Measuring the Effects of Internet Path Faults on Reactive Routing
Authors:	N. Feamster D. G. Andersen H. Balakrishnan M. F. Kaashoek
Published:	ACM SIGMETRICS, 2003
URL:	http://nms.lcs.mit.edu/~feamster/papers/failures-sigm2003.ps.gz http://nms.lcs.mit.edu/~feamster/papers/failures-sigm2003.pdf http://portal.acm.org/citation.cfm?id=781027.781043
Entry Date:	2003-05-14
Abstract:	Empirical evidence suggests that reactive routing systems improve resilience to Internet path failures. They detect and route around faulty paths based on measurements of path performance. This paper seeks to understand why and under what circumstances these techniques are effective. To do so, this paper correlates end-to-end active probing experiments, loss-triggered traceroutes of Internet paths, and BGP routing messages. These correlations shed light on three questions about Internet path failures: (1) Where do failures appear? (2) How long do they last? (3) How do they correlate with BGP routing instability? Data collected over 13 months from an Internet testbed of 31 topologically diverse hosts suggests that most path failures last less than fifteen minutes. Failures that appear in the network core correlate better with BGP instability than failures that appear close to end hosts. On average, most failures precede BGP messages by about four minutes, but there is often increased BGP traffic both before and after failures. Our findings suggest that reactive routing is most effective between hosts that have multiple connections to the Internet. The data set also suggests that passive observations of BGP routing messages could be used to predict about 20% of impending failures, allowing re-routing systems to react more quickly to failures.

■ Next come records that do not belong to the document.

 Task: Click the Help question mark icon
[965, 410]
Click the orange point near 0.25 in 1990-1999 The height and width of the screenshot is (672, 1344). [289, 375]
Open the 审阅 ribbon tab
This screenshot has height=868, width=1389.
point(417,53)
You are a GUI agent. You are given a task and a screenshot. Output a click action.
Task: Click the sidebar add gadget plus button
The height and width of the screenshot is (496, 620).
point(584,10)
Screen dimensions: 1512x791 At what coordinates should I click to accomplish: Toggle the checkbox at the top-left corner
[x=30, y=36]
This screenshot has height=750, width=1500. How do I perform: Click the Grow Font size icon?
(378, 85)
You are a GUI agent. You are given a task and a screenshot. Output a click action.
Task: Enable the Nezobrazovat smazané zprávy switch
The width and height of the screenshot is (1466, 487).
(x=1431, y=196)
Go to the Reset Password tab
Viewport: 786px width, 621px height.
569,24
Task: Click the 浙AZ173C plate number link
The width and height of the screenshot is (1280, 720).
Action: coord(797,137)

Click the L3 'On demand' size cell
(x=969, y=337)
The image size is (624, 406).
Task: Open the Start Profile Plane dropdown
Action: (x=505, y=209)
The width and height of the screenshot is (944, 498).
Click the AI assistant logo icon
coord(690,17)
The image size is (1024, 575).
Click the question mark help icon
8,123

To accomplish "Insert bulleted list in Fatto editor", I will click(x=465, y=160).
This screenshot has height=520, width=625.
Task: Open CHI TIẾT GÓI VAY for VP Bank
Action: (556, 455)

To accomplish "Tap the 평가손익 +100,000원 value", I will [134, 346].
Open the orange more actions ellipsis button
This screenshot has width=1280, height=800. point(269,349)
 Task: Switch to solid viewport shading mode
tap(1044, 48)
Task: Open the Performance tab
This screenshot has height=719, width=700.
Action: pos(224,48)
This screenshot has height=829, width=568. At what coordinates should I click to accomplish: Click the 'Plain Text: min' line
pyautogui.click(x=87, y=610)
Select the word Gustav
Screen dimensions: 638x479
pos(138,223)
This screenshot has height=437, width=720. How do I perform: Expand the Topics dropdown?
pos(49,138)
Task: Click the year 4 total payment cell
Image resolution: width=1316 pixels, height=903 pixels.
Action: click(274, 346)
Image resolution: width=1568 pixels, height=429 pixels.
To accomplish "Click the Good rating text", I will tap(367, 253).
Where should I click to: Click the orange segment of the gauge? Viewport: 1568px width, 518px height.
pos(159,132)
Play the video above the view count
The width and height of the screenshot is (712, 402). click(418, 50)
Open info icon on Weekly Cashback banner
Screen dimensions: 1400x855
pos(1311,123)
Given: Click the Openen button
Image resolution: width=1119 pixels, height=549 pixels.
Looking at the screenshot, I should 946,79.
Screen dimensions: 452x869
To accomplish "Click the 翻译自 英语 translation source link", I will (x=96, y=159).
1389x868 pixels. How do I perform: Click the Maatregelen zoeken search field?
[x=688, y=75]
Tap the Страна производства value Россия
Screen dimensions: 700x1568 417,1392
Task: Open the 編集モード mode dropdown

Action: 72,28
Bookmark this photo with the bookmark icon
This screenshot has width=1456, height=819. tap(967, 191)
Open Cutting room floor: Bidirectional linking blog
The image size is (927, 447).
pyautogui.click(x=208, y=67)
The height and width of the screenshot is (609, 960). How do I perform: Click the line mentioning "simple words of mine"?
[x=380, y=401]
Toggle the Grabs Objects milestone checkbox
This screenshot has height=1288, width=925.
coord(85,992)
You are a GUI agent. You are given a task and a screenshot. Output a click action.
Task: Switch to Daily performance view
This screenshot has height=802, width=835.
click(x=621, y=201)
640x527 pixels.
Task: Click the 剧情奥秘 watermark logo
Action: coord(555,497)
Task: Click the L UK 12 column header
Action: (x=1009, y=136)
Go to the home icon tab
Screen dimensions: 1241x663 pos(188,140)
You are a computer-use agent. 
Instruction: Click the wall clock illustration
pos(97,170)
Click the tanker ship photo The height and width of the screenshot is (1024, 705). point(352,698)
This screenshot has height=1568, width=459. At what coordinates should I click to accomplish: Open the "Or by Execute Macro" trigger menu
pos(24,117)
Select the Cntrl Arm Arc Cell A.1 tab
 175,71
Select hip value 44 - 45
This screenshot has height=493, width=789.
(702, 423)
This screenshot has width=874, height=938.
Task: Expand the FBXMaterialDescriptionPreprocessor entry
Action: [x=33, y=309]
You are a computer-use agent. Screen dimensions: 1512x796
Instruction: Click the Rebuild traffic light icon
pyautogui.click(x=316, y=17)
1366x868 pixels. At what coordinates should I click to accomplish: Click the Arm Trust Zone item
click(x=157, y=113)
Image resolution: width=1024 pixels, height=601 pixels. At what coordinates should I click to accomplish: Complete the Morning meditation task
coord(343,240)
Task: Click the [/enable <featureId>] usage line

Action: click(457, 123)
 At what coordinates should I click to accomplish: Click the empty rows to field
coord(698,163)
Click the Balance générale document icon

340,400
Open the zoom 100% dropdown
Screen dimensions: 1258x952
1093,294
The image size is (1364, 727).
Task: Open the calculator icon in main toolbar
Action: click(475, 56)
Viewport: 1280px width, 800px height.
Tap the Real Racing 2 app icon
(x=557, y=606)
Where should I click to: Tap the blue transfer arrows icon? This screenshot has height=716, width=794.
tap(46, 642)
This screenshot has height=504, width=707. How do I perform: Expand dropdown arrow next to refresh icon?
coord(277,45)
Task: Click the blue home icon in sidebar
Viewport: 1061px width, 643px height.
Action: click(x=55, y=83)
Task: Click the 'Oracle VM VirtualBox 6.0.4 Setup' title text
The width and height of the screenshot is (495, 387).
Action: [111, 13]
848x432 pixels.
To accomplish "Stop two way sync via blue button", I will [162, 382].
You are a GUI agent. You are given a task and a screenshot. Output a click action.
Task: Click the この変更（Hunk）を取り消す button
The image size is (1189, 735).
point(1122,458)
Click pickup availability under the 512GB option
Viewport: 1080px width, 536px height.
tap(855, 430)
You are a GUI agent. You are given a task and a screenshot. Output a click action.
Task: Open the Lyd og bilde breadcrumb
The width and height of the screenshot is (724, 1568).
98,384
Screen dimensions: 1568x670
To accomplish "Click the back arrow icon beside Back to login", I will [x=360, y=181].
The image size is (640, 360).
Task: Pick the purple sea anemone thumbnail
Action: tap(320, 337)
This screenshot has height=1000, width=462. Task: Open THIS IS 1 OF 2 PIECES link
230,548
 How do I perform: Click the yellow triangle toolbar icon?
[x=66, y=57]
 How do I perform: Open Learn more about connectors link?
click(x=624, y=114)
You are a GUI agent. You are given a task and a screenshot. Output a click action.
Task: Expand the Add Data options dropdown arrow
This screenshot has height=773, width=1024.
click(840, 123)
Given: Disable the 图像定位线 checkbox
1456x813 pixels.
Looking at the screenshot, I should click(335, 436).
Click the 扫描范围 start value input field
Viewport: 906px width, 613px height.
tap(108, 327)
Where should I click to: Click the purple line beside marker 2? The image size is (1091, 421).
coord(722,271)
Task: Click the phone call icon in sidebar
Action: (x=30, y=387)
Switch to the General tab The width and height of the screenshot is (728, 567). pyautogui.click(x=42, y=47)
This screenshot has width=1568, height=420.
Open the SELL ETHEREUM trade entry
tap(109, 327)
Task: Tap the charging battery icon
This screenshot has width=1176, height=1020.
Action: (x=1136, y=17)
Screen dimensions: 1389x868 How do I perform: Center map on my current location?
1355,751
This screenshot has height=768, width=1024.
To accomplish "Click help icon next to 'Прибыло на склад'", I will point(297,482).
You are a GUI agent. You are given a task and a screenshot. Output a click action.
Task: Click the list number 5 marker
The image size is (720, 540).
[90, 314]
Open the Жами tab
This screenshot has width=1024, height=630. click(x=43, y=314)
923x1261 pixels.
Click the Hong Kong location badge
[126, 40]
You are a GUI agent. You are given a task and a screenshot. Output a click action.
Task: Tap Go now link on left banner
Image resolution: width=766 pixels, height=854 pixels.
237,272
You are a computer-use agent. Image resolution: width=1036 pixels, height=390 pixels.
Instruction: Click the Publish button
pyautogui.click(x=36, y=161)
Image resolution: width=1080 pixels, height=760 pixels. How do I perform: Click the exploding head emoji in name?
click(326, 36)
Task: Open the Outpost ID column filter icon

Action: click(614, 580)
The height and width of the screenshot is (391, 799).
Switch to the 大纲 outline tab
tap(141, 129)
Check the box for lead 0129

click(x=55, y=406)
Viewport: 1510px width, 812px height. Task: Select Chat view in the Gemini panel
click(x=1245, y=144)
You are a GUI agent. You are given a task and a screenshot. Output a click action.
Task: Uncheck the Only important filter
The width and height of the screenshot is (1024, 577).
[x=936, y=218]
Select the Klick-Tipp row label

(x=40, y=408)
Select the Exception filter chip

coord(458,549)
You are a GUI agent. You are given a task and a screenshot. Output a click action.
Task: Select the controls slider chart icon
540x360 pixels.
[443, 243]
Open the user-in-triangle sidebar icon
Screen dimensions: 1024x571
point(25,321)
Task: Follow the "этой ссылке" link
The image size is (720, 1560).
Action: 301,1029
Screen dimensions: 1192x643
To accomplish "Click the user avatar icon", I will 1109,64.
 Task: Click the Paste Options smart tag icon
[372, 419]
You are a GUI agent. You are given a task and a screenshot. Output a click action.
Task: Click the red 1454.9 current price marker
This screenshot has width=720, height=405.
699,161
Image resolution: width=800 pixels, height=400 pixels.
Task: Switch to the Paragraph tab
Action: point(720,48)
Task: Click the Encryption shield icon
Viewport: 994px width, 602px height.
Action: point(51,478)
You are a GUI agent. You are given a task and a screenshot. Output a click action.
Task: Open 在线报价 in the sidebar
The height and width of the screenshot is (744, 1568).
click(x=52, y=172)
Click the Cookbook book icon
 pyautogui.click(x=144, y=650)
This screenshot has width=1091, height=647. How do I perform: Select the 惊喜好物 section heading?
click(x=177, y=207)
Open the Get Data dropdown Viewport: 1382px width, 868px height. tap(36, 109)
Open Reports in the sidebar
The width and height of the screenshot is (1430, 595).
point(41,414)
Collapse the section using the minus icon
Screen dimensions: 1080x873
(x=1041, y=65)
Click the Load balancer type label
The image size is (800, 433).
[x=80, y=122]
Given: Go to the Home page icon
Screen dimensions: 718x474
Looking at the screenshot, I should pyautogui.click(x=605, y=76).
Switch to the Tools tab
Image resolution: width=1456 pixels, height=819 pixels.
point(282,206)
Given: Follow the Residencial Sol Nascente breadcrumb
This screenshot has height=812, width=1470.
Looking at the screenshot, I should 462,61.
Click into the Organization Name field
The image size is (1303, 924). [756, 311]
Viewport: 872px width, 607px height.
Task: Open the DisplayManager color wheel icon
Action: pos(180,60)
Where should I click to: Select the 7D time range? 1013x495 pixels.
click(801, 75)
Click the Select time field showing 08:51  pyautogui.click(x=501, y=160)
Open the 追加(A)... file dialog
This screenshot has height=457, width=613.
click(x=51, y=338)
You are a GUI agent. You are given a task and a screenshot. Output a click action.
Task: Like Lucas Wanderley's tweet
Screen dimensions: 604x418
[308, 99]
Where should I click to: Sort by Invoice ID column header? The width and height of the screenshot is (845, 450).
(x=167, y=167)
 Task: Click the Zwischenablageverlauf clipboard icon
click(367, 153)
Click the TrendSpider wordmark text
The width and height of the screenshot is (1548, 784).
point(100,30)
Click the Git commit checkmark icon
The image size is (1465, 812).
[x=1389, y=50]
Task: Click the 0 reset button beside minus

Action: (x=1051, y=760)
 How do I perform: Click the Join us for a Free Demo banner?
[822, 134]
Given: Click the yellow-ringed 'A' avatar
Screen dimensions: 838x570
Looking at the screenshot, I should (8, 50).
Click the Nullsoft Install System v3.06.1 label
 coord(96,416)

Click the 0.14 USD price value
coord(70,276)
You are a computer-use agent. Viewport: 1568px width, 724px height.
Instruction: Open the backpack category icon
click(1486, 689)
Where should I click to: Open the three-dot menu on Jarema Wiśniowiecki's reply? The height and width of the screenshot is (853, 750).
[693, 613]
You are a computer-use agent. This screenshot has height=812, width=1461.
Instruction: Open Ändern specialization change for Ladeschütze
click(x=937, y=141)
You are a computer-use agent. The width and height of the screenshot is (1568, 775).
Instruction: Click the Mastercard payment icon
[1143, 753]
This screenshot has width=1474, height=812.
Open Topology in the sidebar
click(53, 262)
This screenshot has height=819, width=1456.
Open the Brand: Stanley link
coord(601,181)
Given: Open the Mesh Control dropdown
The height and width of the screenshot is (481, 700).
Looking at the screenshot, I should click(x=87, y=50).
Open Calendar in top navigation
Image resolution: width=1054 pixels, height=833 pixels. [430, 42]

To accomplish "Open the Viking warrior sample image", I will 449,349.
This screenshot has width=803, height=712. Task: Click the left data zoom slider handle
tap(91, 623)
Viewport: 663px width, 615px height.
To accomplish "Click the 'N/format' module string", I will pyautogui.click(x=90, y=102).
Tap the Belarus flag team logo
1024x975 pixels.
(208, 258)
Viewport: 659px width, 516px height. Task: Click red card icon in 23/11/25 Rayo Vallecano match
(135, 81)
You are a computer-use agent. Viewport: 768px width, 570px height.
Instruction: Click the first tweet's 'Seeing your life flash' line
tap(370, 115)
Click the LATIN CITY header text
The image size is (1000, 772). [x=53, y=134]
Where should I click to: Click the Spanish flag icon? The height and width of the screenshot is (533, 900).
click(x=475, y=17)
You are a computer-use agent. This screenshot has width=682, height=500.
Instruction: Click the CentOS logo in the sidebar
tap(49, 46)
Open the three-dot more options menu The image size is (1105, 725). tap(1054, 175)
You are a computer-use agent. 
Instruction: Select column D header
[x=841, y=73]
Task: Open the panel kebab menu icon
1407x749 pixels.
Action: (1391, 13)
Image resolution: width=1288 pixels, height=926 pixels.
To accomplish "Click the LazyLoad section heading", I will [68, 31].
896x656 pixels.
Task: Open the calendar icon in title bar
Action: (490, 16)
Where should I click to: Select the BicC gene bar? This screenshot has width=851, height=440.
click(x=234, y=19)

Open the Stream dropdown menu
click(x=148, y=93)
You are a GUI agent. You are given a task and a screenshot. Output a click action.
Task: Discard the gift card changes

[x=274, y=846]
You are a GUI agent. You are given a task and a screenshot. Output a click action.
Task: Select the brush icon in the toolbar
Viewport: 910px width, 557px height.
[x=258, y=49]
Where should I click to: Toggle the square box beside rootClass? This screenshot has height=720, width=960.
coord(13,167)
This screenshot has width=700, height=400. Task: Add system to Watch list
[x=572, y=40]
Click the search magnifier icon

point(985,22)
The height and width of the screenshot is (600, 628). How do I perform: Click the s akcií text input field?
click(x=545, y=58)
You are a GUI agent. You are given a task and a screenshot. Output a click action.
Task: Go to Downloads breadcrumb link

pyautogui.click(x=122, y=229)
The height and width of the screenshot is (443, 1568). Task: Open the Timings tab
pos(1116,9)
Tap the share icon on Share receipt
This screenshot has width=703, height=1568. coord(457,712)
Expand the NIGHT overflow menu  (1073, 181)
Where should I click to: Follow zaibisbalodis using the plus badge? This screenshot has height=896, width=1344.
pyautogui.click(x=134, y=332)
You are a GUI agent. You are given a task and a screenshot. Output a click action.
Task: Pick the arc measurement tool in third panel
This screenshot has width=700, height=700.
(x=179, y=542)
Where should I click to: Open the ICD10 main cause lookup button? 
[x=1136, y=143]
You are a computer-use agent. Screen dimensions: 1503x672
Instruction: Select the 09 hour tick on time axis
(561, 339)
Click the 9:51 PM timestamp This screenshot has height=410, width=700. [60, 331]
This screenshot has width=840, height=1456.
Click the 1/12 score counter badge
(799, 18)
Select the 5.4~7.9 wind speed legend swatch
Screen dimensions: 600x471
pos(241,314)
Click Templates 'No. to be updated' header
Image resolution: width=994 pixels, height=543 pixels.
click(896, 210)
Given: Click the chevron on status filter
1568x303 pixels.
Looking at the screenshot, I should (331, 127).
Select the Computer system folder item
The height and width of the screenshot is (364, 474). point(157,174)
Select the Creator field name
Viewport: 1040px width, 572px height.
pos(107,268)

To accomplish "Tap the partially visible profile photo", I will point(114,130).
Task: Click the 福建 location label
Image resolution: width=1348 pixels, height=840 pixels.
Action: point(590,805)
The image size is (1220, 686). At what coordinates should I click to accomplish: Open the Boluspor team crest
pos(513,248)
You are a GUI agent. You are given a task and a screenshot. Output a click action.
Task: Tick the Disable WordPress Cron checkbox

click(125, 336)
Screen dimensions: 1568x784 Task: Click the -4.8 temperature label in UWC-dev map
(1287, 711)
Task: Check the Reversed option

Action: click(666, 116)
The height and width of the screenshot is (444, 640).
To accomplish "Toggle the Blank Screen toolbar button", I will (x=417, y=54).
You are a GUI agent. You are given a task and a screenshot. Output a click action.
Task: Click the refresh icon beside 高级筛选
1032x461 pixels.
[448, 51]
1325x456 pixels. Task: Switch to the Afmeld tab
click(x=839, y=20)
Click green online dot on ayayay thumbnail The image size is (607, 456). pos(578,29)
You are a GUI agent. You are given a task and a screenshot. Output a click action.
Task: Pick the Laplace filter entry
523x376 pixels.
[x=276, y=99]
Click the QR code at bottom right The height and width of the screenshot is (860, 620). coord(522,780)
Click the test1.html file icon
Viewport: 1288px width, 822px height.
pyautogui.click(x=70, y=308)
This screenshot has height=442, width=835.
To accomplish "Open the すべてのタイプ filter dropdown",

Datasets:	measurements between Feb 2002 and Mar 2003 on 31 NTP-synchronized nodes in the RON testbed 390 million active probes between randomly paired hosts; probes in both directions 18,000 loss-triggered traceroutes between Jun 26, 2002 and Mar 12, 2003 BGP messages at 8 hosts using Zebra employ alias resolution techniques developed for Rocketfuel
Results:	Quoting from the paper: While a few paths are much more failure-prone than others, failures appear spread out over many different links, not just a few "bad" links. Failures appear more often inside AS's than on links between them. 90% of failures last less than 15 minutes, and 70% of failures last less than 5 minutes. BGP messages coincide with only half of the failures that reactive routing could potentially avoid, suggesting that these were failures that not even a "perfect" BGP could avoid. Reactive routing is potentially more effective at correcting failures for hosts with multiple Internet connections. BGP traffic is a good indicator that a failure has recently occurred or is about to occur. When BGP messages and failures coincide, BGP messages most often follow failures by 4 minutes.